The general concept of using a Deep RL agent to globally control a BHS with multiple actions.

2.3 The shortest path

To be able to compare the performance of the RL model, two routing algorithms have been used, namely the Dijkstras shortest path algorithm [12], referred to as the Static Shortest Path (SSP) and a dynamically updated version of the shortest path algorithm, referred to as the Dynamic Shortest Path (DSP). DSP is very similar, in terms of functionality, to the vanilla routing system in real BHSs, without site-specific routing rules.

SSP was calculated once and used to make a routing table, which Diverter elements then used to route totes to their destination. This method was fairly simple and computationally fast to use at run time since it only required a table lookup. To find the shortest path, the cost of each route was required. In this implementation, all elements on the route was given a cost of 1. This method, however, did not consider other totes in the system when choosing a direction. Therefore, it could lead totes directly into a congested path, which could result in a deadlock.

DSP was initiated the same way as SSP, however, when a congestion was registered, the routing table was recalculated. A congestion was defined as when all elements on the output of a Diverter or Merger element, until the next Diverter or Merger element, were occupied with a tote.

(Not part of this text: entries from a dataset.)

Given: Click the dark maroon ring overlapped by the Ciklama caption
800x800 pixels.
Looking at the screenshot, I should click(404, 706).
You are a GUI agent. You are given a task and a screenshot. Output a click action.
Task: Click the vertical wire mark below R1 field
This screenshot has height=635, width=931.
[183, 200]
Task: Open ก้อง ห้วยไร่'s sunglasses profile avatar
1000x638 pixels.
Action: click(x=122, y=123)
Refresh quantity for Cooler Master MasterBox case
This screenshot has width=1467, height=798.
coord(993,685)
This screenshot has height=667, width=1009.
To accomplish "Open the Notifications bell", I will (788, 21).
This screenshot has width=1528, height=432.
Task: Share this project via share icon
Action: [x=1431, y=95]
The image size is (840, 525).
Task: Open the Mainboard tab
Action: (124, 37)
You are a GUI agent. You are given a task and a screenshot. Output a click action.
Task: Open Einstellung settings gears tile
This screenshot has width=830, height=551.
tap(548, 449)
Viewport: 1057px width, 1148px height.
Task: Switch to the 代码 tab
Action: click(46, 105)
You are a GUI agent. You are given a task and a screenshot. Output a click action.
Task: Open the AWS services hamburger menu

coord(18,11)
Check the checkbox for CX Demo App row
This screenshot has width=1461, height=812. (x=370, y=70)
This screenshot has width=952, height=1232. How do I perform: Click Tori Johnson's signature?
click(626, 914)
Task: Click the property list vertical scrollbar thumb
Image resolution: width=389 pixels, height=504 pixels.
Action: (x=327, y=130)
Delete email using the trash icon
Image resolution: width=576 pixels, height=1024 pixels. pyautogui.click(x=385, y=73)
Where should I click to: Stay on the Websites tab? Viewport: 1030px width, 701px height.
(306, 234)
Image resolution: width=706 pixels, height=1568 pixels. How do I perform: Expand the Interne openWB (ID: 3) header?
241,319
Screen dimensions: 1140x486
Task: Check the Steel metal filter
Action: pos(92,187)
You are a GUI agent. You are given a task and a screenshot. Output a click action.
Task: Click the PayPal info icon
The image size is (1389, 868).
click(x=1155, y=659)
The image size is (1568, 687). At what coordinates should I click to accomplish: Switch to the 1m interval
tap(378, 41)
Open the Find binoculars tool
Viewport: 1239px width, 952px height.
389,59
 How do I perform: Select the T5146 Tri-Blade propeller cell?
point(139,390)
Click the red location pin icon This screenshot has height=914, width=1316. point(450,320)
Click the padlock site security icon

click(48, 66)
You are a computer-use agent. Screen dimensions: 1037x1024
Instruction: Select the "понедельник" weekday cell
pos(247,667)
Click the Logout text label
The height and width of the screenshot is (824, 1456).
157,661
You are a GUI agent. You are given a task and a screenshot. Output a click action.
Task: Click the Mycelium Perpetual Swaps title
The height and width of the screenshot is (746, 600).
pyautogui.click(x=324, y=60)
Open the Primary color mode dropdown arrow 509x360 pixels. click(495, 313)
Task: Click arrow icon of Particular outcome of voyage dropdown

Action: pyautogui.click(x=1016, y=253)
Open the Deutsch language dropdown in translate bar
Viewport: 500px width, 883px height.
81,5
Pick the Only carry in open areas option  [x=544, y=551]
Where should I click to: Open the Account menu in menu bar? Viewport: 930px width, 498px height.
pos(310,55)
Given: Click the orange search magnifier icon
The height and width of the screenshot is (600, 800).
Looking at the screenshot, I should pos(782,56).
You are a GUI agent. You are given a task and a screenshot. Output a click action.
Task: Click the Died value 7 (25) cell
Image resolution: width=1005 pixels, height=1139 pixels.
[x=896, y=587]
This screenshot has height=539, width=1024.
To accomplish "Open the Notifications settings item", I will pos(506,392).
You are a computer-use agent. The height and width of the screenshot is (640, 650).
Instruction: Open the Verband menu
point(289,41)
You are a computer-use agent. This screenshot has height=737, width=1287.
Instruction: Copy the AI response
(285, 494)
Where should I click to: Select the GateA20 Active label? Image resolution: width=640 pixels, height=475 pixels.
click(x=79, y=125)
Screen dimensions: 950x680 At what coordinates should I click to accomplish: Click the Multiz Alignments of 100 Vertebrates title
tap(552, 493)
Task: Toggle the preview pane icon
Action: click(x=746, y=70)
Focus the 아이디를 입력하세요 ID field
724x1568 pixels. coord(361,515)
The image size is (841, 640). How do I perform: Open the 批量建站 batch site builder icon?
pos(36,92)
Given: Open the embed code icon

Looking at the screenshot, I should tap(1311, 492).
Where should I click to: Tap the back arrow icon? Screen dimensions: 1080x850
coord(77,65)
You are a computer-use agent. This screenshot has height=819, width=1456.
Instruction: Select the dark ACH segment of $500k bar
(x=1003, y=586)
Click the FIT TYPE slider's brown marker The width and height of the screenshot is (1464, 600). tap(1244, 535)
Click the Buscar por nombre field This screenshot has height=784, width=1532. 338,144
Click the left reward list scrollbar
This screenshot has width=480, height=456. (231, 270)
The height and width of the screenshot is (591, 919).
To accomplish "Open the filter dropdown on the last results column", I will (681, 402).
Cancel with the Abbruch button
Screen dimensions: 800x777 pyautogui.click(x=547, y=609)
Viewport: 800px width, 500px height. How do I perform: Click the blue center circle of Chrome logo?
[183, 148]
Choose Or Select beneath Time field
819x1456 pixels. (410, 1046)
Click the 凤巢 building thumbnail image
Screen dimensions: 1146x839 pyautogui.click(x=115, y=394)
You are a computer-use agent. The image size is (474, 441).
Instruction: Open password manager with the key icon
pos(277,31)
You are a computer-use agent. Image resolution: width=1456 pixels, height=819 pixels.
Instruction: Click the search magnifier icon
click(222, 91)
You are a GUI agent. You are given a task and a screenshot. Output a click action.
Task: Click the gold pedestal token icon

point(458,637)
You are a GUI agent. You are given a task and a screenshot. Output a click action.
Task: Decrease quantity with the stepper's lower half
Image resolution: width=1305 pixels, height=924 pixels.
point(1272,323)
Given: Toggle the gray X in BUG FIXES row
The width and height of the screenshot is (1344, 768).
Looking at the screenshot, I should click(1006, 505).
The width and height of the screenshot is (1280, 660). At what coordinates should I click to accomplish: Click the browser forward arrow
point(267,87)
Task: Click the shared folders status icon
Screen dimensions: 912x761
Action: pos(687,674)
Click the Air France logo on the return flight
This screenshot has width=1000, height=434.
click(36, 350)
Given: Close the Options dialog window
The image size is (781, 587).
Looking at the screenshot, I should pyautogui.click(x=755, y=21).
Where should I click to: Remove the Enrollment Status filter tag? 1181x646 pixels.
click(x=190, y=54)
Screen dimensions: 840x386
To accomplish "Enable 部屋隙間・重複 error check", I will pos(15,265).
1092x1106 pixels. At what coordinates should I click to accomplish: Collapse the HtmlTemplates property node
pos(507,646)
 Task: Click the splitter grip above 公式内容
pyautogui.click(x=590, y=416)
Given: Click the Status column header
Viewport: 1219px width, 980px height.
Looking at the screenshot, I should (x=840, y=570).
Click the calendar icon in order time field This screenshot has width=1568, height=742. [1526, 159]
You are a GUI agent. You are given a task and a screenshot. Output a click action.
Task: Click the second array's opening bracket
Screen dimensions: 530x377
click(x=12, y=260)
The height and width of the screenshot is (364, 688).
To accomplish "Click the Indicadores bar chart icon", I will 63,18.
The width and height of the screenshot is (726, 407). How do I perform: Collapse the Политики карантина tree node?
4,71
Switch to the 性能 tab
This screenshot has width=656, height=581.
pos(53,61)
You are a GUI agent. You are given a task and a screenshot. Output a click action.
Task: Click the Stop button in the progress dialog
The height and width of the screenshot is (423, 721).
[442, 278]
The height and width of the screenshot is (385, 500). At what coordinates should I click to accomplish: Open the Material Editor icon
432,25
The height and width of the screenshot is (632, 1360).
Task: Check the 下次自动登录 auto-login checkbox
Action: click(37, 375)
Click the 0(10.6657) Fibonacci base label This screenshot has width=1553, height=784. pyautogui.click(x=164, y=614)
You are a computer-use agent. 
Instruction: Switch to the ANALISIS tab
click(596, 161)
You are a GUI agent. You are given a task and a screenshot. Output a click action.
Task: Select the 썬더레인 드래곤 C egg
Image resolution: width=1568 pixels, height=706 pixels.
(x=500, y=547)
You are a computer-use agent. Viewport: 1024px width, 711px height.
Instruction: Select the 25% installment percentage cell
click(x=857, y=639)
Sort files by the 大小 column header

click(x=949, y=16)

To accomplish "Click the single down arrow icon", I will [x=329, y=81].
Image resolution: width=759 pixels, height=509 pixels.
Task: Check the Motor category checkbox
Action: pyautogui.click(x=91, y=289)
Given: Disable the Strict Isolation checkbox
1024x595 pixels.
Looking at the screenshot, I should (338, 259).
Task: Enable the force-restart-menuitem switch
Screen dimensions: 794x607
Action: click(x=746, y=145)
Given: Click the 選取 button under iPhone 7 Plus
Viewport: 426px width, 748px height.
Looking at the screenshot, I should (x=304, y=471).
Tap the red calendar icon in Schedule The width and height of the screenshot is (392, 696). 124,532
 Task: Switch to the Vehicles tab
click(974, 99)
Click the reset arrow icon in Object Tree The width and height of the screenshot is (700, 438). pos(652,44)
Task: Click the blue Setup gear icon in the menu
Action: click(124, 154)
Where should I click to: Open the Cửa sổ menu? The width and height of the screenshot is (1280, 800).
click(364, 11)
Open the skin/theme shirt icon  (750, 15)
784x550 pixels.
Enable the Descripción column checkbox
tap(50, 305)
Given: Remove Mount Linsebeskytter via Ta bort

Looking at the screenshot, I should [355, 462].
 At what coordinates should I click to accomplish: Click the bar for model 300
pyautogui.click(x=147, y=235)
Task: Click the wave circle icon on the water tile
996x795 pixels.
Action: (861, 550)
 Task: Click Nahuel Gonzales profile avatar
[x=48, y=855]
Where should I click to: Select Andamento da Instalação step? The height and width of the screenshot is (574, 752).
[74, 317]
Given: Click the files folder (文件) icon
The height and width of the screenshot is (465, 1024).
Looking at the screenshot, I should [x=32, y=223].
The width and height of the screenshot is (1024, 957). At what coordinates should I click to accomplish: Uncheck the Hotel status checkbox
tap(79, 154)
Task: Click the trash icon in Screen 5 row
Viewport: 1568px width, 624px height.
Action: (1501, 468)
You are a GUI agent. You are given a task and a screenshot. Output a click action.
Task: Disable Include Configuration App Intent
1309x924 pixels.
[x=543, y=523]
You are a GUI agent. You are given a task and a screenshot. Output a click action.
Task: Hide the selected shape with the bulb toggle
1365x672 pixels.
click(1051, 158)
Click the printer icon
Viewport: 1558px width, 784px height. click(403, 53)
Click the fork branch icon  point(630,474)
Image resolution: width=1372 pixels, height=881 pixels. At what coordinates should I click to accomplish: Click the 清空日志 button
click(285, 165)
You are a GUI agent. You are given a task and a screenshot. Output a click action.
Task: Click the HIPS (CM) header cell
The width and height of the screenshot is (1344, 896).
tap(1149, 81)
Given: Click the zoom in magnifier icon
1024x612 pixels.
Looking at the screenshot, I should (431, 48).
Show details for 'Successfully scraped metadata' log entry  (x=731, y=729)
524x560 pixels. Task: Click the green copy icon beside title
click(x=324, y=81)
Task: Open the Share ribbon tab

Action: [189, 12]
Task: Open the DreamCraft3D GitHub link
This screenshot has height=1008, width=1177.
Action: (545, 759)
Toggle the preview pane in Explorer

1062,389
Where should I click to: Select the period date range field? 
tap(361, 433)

When this happened, the cost of these elements was increased to a cost of 100, making the route very expensive compared to alternative routes. When the congestion disappeared, the cost of the elements was changed back to 1 and the routing table was recalculated. This way, the routing had a better chance of avoiding deadlocks, without having to recalculate the routing table at every time step. However, at high loads, DSP required the shortest path to be recalculated often, which was a time-consuming process.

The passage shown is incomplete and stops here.